At a hospital 100 miles away, worried sick about their son, the Beals family of Sioux City, Iowa, learned of yet another complication – their home was about to be flooded due to a water main break.
But Chris DeHarty, president of AFSCME Local 212 (Council 61), and an underground utility worker, stepped up to take care of things, going above and beyond his call of duty and allowing the family to be together for their infant’s medical tests.
For that, DeHarty is the winner of an AFSCME Never Quit Service Award.
Anxiety of Not Knowing
Lynette Tiede-Beals and her husband, Jim Beals, didn’t know what was wrong with their 1½ -year old son, Gregory.
He had been losing a pound a week for many weeks and had become dangerously underweight. Their local doctor in Sioux City couldn’t figure it out. The family was referred to the Children’s Hospital in Omaha, Nebraska, so Gregory could be by specialists and given advanced tests.
The family spent nearly a week in Omaha seeing specialists. But the day before several tests were to be run, Tiede-Beals got a call from one of her co-workers at Sioux City’s 911 communications center, informing her about a water main break on her street. Her home was about to be under water.
“I just about lost it,” recalled Tiede-Beals, whose home had been flooded during previous water main breaks. “I was already so stressed out.”
Her husband, Jim, had planned to meet his family in Omaha that night after his shift as a front desk manager at the Holiday Inn in Sioux City. Now, however, as water surged across his street, that plan was in jeopardy.
‘Worry about your son. I’ll worry about your house.’
Luckily for the Beals family, DeHarty was on call that night.
DeHarty’s job involves repairing and inspecting sewer lines, water mains, often requiring confined space entry. It requires not only technical know-how, but a willingness to work in extreme conditions. That night, however, DeHarty brought something else to the job.
“I’d gotten a call for a sewer back-up, but when I turned the corner to [Beals’] block, I saw it was a water main break. There was 2 feet of water coming down the road,” DeHarty recalled.
DeHarty radioed his base and told them to start shutting off the water for that part of the city, and then he went door to door, notifying all the residents on the street about the break and checking their basements for flooding.
When he came to the Beals’ home, he met Jim, who explained the dilemma he was facing. Lynette was on the phone with him helping to figure out what he should do.
“When I heard what was going on with their son, there was no question: I’m going to do whatever you need me to do,” said DeHarty, a father of four.

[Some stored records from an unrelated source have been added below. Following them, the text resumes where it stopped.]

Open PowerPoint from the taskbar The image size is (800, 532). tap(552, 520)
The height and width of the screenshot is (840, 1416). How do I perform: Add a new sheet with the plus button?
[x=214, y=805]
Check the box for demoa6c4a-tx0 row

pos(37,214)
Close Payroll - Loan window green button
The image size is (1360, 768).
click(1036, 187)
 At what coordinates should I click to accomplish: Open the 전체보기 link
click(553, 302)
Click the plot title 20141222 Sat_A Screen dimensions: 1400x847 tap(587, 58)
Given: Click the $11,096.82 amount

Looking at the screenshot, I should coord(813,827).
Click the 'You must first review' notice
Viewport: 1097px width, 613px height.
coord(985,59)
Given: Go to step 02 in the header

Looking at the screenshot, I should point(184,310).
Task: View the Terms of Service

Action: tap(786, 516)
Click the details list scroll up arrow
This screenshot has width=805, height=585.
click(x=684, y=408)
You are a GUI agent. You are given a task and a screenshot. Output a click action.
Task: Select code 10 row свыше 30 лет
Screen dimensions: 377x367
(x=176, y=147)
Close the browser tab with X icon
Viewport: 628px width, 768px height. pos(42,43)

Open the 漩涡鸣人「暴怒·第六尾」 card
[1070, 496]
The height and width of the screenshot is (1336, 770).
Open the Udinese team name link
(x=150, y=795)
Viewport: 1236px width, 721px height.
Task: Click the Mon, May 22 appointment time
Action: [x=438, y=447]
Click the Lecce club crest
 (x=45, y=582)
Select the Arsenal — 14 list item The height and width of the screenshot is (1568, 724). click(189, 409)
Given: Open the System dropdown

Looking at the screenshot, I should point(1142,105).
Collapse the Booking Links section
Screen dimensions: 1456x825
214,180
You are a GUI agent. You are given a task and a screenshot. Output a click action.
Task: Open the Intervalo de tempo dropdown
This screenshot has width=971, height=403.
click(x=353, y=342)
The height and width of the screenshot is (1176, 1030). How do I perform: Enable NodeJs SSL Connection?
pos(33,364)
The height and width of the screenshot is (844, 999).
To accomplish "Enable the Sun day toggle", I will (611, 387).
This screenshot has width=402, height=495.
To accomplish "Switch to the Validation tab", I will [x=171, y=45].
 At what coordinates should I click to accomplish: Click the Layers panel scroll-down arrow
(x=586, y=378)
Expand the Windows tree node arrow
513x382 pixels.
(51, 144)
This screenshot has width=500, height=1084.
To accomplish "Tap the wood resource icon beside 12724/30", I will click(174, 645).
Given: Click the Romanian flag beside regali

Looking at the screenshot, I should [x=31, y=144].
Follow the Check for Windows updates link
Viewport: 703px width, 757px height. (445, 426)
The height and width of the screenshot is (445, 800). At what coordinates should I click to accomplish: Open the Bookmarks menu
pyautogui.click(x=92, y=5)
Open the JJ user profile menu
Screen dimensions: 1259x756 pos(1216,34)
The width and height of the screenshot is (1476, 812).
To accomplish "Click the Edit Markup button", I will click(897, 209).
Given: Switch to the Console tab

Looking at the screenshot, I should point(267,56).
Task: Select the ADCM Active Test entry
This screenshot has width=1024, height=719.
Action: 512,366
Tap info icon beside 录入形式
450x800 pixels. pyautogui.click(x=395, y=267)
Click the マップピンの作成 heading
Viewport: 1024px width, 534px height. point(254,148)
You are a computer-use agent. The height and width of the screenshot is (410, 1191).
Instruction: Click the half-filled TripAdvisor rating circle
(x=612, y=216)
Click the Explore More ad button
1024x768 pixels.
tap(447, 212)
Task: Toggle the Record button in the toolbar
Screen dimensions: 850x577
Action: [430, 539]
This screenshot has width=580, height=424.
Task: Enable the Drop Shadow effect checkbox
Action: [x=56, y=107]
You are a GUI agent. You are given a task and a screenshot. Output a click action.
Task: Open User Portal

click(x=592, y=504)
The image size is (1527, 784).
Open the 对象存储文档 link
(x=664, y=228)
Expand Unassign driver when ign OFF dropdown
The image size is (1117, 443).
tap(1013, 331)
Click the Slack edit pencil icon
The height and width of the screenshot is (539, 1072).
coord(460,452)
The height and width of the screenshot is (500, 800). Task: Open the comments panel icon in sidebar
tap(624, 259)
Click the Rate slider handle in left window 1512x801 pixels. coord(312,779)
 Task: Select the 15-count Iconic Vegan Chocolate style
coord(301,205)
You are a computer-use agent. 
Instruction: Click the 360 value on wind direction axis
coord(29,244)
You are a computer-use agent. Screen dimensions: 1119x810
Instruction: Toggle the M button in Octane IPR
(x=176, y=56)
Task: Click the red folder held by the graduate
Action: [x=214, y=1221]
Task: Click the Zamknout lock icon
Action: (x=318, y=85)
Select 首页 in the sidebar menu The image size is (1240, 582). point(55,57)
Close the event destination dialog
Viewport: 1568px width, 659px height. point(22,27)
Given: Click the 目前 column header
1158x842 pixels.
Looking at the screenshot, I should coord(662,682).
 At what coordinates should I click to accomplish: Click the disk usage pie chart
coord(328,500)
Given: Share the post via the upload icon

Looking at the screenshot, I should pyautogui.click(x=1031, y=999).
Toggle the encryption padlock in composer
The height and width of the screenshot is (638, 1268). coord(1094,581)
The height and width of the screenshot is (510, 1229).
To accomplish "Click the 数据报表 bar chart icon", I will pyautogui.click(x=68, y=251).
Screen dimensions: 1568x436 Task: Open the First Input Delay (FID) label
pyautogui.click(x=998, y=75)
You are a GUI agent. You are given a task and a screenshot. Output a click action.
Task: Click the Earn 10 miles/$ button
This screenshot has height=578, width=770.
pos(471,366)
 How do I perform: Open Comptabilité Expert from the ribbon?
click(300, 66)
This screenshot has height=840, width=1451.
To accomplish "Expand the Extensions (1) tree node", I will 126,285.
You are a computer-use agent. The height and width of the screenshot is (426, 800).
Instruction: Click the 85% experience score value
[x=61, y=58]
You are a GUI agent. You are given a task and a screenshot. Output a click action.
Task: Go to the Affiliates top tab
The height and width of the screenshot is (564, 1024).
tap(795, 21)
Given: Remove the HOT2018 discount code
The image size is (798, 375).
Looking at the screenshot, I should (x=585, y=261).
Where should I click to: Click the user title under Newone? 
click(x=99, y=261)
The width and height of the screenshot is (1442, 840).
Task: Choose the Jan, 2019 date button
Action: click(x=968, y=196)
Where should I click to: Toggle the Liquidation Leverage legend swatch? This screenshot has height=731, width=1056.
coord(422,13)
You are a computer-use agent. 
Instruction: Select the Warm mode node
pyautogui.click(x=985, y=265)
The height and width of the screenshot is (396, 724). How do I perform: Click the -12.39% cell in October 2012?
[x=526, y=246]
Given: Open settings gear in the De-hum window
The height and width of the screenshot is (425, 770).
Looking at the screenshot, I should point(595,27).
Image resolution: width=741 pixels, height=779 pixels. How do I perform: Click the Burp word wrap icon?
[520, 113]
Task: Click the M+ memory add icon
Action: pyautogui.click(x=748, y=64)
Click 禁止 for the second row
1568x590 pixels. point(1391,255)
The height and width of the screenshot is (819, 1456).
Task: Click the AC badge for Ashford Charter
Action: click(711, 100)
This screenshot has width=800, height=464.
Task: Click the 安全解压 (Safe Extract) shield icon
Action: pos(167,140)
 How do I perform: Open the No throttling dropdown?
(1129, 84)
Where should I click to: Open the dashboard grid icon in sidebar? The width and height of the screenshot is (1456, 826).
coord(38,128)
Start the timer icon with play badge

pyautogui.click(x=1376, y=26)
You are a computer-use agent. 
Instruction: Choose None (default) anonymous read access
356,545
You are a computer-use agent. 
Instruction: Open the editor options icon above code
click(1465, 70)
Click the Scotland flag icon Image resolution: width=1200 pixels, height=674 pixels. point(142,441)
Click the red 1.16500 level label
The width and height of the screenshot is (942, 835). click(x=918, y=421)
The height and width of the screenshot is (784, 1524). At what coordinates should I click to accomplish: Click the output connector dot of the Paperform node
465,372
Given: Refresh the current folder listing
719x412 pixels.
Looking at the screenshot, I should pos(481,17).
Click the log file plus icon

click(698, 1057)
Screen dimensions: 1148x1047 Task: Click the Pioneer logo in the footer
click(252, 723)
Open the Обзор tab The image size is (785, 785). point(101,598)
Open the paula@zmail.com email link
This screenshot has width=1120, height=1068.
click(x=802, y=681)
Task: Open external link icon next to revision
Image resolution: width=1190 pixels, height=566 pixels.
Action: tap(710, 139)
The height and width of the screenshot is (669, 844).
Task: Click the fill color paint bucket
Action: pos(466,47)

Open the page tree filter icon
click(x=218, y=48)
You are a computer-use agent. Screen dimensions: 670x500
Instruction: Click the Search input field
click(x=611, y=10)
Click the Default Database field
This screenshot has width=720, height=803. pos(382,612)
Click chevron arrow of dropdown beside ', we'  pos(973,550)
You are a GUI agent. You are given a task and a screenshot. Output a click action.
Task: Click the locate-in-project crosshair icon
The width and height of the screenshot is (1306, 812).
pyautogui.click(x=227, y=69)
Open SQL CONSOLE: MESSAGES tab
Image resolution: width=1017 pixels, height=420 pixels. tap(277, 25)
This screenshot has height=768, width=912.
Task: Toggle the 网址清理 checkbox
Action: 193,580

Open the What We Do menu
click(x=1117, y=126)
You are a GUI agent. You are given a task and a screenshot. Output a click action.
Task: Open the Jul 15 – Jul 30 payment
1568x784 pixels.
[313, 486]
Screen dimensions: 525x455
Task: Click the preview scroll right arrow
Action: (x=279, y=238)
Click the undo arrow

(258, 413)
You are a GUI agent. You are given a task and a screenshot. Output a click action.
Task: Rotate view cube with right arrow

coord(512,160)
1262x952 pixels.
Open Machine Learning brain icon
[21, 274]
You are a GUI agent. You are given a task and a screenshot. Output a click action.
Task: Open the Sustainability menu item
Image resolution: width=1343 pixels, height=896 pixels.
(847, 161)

DeHarty told Jim to leave his house key with him, promising to take care of everything. He didn’t want them to worry about their home; they had more important things to deal with.
“I told him to worry about your son. I’ll worry about your house,” said DeHarty.
Over the next two days, as Gregory underwent tests in Omaha, DeHarty and his team of city workers moved the Beals’ basement furniture above the water, set the dry furniture on pallets, pumped out water that had poured in, and restored the damaged items.
“He never did explain what he did [at our house] that night,” said Tiede-Beals. “It just got done.”
Giving Credit Where It’s Due
If the Beals’ leap of faith in a stranger was born out of necessity, DeHarty had few concerns about the job his crew was going to do. Up and down the water-logged block, his team was swift and professional.
Arriving home after their hospital stay, armed with a diagnosis for Gregory that was far less frightening than they’d anticipated (a slow-emptying stomach and acid reflux were the culprits), the Beals were given the keys to their home by DeHarty.
“Maybe it doesn’t sound like it, but to me, in that moment,” says Tiede-Beals, “it was a big deal. These guys don’t get enough credit for what they do. Their help really made a difference in my world.”
Tiede-Beals was so moved and impressed by the work of her fellow public service worker, that she became a dues-paying member of AFSCME.
Now, a decade later, Gregory is a healthy 12-year-old. When DeHarty sees Tiede-Beals around the tight-knit Sioux City community, he still asks her: “How’s the little guy doing?”
“I tell him he’s not so little anymore,” jokes Tiede-Beals.